Reproduce the following listing line for line, without any changes.
━━━ Data in this exercise
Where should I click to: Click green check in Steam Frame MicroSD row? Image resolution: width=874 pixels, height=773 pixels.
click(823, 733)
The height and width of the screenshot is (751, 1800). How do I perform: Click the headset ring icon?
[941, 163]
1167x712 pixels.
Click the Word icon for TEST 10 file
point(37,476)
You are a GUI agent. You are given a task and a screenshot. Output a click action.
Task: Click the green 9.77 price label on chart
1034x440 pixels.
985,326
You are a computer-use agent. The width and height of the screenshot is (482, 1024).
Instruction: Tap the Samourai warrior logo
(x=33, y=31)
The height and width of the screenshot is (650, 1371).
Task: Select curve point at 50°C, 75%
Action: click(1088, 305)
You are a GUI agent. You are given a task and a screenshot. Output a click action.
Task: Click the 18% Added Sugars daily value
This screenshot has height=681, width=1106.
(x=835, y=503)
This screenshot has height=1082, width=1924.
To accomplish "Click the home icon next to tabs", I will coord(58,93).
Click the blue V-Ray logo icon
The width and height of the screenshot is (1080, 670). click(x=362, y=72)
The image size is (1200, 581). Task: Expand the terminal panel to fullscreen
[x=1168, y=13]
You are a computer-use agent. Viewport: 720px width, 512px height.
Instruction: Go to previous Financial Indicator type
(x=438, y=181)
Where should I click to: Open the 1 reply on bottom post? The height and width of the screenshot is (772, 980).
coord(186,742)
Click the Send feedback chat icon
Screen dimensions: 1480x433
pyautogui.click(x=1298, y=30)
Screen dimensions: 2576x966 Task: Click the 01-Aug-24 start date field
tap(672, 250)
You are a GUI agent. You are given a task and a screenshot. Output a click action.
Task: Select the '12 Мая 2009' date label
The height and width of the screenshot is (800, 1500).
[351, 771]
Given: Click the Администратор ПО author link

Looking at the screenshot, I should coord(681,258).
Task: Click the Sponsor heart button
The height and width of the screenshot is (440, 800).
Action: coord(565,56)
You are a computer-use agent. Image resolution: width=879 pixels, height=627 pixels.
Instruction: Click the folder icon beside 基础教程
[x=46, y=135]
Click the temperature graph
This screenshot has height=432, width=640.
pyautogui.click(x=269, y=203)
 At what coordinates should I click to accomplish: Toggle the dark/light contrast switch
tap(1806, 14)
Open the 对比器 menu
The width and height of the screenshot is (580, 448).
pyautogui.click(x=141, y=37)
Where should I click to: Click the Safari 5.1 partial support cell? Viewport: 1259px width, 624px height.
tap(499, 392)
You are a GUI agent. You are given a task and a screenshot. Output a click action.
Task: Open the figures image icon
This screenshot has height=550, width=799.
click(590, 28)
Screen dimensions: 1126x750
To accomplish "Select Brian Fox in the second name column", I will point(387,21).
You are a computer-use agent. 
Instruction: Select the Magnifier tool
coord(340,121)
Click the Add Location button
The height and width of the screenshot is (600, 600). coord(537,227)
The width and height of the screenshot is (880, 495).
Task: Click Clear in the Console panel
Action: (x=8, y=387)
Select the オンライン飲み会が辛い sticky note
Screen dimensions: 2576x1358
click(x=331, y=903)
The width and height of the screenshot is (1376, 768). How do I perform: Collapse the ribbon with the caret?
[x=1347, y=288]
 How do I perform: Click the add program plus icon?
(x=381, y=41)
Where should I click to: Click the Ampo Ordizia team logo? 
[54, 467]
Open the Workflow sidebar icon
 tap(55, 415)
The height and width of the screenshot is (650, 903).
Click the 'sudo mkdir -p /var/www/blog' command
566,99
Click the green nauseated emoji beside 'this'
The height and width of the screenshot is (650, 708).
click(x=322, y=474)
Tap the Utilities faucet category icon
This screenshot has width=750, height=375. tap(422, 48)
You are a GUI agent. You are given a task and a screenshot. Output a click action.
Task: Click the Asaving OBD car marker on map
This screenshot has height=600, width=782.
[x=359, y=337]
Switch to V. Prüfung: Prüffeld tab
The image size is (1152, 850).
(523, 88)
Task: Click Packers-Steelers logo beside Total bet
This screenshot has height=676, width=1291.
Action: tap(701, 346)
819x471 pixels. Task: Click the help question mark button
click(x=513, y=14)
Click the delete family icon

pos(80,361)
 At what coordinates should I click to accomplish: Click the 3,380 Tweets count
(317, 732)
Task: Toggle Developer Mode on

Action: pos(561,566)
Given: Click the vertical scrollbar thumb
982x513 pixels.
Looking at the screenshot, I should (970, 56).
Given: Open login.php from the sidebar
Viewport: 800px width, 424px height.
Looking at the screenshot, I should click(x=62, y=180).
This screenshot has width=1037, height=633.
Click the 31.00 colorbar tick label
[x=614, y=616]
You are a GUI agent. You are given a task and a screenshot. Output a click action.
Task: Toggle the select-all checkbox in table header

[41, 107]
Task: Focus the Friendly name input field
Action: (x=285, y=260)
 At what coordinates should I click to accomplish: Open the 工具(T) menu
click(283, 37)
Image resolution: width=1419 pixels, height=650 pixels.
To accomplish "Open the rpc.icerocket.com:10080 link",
━━━━━━
#### Response to this task
Where should I click to: Click green check in Steam Frame MicroSD row? Image resolution: width=874 pixels, height=773 pixels.
click(823, 733)
The height and width of the screenshot is (751, 1800). How do I perform: Click the headset ring icon?
[941, 163]
1167x712 pixels.
Click the Word icon for TEST 10 file
point(37,476)
You are a GUI agent. You are given a task and a screenshot. Output a click action.
Task: Click the green 9.77 price label on chart
1034x440 pixels.
985,326
You are a computer-use agent. The width and height of the screenshot is (482, 1024).
Instruction: Tap the Samourai warrior logo
(x=33, y=31)
The height and width of the screenshot is (650, 1371).
Task: Select curve point at 50°C, 75%
Action: click(1088, 305)
You are a GUI agent. You are given a task and a screenshot. Output a click action.
Task: Click the 18% Added Sugars daily value
This screenshot has height=681, width=1106.
(x=835, y=503)
This screenshot has height=1082, width=1924.
To accomplish "Click the home icon next to tabs", I will coord(58,93).
Click the blue V-Ray logo icon
The width and height of the screenshot is (1080, 670). click(x=362, y=72)
The image size is (1200, 581). Task: Expand the terminal panel to fullscreen
[x=1168, y=13]
You are a computer-use agent. Viewport: 720px width, 512px height.
Instruction: Go to previous Financial Indicator type
(x=438, y=181)
Where should I click to: Open the 1 reply on bottom post? The height and width of the screenshot is (772, 980).
coord(186,742)
Click the Send feedback chat icon
Screen dimensions: 1480x433
pyautogui.click(x=1298, y=30)
Screen dimensions: 2576x966 Task: Click the 01-Aug-24 start date field
tap(672, 250)
You are a GUI agent. You are given a task and a screenshot. Output a click action.
Task: Select the '12 Мая 2009' date label
The height and width of the screenshot is (800, 1500).
[351, 771]
Given: Click the Администратор ПО author link

Looking at the screenshot, I should coord(681,258).
Task: Click the Sponsor heart button
The height and width of the screenshot is (440, 800).
Action: coord(565,56)
You are a computer-use agent. Image resolution: width=879 pixels, height=627 pixels.
Instruction: Click the folder icon beside 基础教程
[x=46, y=135]
Click the temperature graph
This screenshot has height=432, width=640.
pyautogui.click(x=269, y=203)
 At what coordinates should I click to accomplish: Toggle the dark/light contrast switch
tap(1806, 14)
Open the 对比器 menu
The width and height of the screenshot is (580, 448).
pyautogui.click(x=141, y=37)
Where should I click to: Click the Safari 5.1 partial support cell? Viewport: 1259px width, 624px height.
tap(499, 392)
You are a GUI agent. You are given a task and a screenshot. Output a click action.
Task: Open the figures image icon
This screenshot has height=550, width=799.
click(590, 28)
Screen dimensions: 1126x750
To accomplish "Select Brian Fox in the second name column", I will point(387,21).
You are a computer-use agent. 
Instruction: Select the Magnifier tool
coord(340,121)
Click the Add Location button
The height and width of the screenshot is (600, 600). coord(537,227)
The width and height of the screenshot is (880, 495).
Task: Click Clear in the Console panel
Action: (x=8, y=387)
Select the オンライン飲み会が辛い sticky note
Screen dimensions: 2576x1358
click(x=331, y=903)
The width and height of the screenshot is (1376, 768). How do I perform: Collapse the ribbon with the caret?
[x=1347, y=288]
 How do I perform: Click the add program plus icon?
(x=381, y=41)
Where should I click to: Click the Ampo Ordizia team logo? 
[54, 467]
Open the Workflow sidebar icon
 tap(55, 415)
The height and width of the screenshot is (650, 903).
Click the 'sudo mkdir -p /var/www/blog' command
566,99
Click the green nauseated emoji beside 'this'
The height and width of the screenshot is (650, 708).
click(x=322, y=474)
Tap the Utilities faucet category icon
This screenshot has width=750, height=375. tap(422, 48)
You are a GUI agent. You are given a task and a screenshot. Output a click action.
Task: Click the Asaving OBD car marker on map
This screenshot has height=600, width=782.
[x=359, y=337]
Switch to V. Prüfung: Prüffeld tab
The image size is (1152, 850).
(523, 88)
Task: Click Packers-Steelers logo beside Total bet
This screenshot has height=676, width=1291.
Action: tap(701, 346)
819x471 pixels. Task: Click the help question mark button
click(x=513, y=14)
Click the delete family icon

pos(80,361)
 At what coordinates should I click to accomplish: Click the 3,380 Tweets count
(317, 732)
Task: Toggle Developer Mode on

Action: pos(561,566)
Given: Click the vertical scrollbar thumb
982x513 pixels.
Looking at the screenshot, I should (970, 56).
Given: Open login.php from the sidebar
Viewport: 800px width, 424px height.
Looking at the screenshot, I should click(x=62, y=180).
This screenshot has width=1037, height=633.
Click the 31.00 colorbar tick label
[x=614, y=616]
You are a GUI agent. You are given a task and a screenshot. Output a click action.
Task: Toggle the select-all checkbox in table header

[41, 107]
Task: Focus the Friendly name input field
Action: (x=285, y=260)
 At what coordinates should I click to accomplish: Open the 工具(T) menu
click(283, 37)
Image resolution: width=1419 pixels, height=650 pixels.
To accomplish "Open the rpc.icerocket.com:10080 link",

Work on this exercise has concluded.